STUDY QUESTIONS
**a)** Please print the text on Sarpeidon's star word for word, from "We know that" up to and including "began to die.".
**b)** Proceed with the text on Sarpeidon's star, writing on from its last sentence.

TEXT EXCERPT
=== Begin Enclosure ===

Finally, there is the issue of Sarpeidon's star going nova. First, to clarify, when a star like the Sun dies, the last stage of its death is a nova. The outer layers of the star are blown off by a strong wind - it is NOT an explosive event. A supernova is the last stage of the death of a star much more massive (and larger) than the Sun - this is an explosive event of incredible energy. Since it's much more likely that an inhabitable planet like Sarpeidon would orbit a star like the Sun, I will assume that's the case here.
Even if the episode did state the star would go nova (instead of supernova), it's silly to have a countdown to it. Let me elaborate. A star like the Sun is fusing hydrogen to helium in its core, which is what produces the light it emits, and why we call it a "normal" star. However, even in this "normal" state, the Sun is gradually changing. The Sun is slowly becoming brighter (more luminous) and larger in diameter; the Sun will continue to do this over the next 6 billion years or so as it continues to fuse hydrogen to helium in its core.
We know that the Sun's brightness directly affects the surface temperature of the Earth, so as the Sun gets brighter, the Earth's surface will gradually get warmer. In a little over 1 billion years from now, the Sun's brightness will have increased enough that the Earth's surface will be hot enough that all ice will melt. In about 3.5 billion years from now, the Earth's surface will be hot enough that the oceans will evaporate completely. And this is all while the Sun is still a "living", "normal" star! So if Sarpeidon's star is similar to the Sun, then Sarpeidon should have become baked and unlivable well before the star even began to die.

=== End Enclosure ===

DATA SHOWN
=== Begin Enclosure ===

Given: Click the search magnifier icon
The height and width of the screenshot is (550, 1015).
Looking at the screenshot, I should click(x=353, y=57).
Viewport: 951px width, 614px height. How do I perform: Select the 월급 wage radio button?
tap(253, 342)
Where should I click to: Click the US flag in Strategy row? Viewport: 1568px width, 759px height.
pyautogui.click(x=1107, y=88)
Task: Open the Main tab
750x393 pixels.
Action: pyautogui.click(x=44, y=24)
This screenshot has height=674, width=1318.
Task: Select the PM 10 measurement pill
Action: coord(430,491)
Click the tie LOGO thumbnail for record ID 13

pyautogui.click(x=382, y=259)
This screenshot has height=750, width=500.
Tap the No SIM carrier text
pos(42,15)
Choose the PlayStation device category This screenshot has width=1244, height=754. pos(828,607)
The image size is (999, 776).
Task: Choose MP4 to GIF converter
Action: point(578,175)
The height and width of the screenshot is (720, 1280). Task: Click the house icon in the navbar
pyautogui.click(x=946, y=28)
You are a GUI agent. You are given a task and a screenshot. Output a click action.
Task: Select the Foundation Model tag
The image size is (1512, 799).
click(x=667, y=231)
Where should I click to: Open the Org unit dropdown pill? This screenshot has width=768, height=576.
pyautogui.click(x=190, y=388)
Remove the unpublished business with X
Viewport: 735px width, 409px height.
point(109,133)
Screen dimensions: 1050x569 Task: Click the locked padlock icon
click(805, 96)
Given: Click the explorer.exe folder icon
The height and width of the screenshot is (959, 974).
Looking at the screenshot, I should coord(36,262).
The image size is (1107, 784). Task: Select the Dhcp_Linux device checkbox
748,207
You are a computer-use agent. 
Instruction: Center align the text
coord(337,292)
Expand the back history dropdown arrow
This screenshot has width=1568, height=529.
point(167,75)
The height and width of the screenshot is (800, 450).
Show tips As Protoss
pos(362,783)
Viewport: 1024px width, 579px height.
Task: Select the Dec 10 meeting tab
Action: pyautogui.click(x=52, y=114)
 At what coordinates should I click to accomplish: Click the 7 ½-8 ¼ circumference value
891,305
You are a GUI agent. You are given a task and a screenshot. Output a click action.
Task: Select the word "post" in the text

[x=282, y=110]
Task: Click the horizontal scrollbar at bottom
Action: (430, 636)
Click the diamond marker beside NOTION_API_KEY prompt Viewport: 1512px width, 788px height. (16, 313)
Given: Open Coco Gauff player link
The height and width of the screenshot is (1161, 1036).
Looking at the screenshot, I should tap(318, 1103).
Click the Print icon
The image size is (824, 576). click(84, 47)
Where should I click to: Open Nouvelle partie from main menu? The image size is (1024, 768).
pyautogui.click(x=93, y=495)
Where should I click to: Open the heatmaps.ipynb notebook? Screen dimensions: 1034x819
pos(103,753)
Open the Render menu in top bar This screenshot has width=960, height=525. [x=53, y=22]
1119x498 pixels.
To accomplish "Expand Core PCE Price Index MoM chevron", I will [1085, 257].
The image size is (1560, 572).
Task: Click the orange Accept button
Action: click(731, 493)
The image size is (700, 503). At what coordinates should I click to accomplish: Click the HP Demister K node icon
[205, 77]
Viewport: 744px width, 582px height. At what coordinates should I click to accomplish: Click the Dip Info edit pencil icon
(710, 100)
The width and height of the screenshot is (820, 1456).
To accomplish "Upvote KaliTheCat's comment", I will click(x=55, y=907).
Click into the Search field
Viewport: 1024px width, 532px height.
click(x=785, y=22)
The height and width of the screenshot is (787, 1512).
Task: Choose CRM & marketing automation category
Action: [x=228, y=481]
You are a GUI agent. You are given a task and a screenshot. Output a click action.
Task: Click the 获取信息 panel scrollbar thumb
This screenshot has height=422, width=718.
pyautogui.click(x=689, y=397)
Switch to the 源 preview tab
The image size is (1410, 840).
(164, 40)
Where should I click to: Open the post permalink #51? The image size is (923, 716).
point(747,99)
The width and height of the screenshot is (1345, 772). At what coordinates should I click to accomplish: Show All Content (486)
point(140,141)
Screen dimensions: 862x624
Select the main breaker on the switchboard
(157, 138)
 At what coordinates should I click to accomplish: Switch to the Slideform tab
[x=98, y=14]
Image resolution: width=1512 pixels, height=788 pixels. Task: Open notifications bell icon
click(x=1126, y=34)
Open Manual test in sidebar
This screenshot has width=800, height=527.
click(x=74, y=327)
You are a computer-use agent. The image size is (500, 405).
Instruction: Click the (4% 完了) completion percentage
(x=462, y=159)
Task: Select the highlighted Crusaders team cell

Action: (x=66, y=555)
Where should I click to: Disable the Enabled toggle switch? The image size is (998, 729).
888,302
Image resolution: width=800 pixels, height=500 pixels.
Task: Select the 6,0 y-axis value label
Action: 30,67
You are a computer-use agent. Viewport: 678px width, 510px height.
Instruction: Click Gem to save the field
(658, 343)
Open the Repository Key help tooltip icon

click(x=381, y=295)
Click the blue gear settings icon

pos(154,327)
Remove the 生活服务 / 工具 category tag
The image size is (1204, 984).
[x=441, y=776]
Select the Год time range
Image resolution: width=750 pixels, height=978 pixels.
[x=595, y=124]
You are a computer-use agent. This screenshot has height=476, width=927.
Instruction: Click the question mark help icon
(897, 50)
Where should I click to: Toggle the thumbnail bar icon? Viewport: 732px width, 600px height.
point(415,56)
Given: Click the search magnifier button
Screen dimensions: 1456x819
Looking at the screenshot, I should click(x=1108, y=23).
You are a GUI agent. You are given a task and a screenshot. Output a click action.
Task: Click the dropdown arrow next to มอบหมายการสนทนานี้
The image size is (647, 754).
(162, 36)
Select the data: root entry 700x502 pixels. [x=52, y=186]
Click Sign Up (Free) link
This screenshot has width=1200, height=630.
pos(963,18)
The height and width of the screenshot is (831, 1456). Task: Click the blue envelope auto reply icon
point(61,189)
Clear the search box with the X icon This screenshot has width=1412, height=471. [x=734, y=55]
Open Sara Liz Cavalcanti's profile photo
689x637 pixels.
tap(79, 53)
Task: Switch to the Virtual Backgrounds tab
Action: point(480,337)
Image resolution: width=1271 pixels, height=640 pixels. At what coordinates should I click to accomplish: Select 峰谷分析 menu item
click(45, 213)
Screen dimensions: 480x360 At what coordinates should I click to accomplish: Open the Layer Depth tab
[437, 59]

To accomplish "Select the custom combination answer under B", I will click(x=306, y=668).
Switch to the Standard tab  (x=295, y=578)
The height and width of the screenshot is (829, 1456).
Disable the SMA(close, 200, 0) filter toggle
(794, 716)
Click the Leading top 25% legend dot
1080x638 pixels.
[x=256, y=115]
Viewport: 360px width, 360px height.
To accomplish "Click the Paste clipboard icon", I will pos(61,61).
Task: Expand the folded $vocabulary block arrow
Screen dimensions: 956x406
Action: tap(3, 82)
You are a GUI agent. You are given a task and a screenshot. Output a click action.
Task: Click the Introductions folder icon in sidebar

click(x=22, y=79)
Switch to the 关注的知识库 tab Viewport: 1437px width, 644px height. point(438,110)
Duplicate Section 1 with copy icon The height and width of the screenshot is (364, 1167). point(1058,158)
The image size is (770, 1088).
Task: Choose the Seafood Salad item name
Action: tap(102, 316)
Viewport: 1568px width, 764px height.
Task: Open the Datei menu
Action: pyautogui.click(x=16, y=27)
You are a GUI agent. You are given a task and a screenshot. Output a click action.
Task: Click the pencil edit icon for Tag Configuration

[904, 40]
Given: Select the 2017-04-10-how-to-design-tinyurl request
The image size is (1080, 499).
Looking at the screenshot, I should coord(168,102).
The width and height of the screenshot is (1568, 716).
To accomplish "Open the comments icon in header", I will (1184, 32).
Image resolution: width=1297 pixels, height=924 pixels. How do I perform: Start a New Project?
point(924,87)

=== End Enclosure ===

ANSWERS FOR THE EXERCISE
**a)**
We know that the Sun's brightness directly affects the surface temperature of the Earth, so as the Sun gets brighter, the Earth's surface will gradually get warmer. In a little over 1 billion years from now, the Sun's brightness will have increased enough that the Earth's surface will be hot enough that all ice will melt. In about 3.5 billion years from now, the Earth's surface will be hot enough that the oceans will evaporate completely. And this is all while the Sun is still a "living", "normal" star! So if Sarpeidon's star is similar to the Sun, then Sarpeidon should have become baked and unlivable well before the star even began to die.

**b)**
So when does the nova happen? Following how the Sun will die, in about 6 billion years (long after the Earth's surface is a dried-out, sterilized husk), the Sun's core will run out of hydrogen, so fusion will stop. The Sun will expand into a red giant, about 160 times larger in diameter than it is today, over a period of about 1.3 billion years; the Earth will not be "eaten" by the Sun, but its surface will get so hot it will melt.
Glossing over events a bit, the Sun will then go through a stage where it fuses helium in its core, which lasts about 100 million years. Then the Sun will swell into an even larger red giant (180 times its diameter today) over a period of about 20 million years. This is when the nova will happen. The outer layers of the Sun will gradually expand outward so far that they escape from the pull of the Sun's gravity and blow off into space: when the layers blow off, that's the nova. It's not a particularly sudden or explosive event, and as you can see, the sequence of events leading up to it are bad enough for any inhabitable planets.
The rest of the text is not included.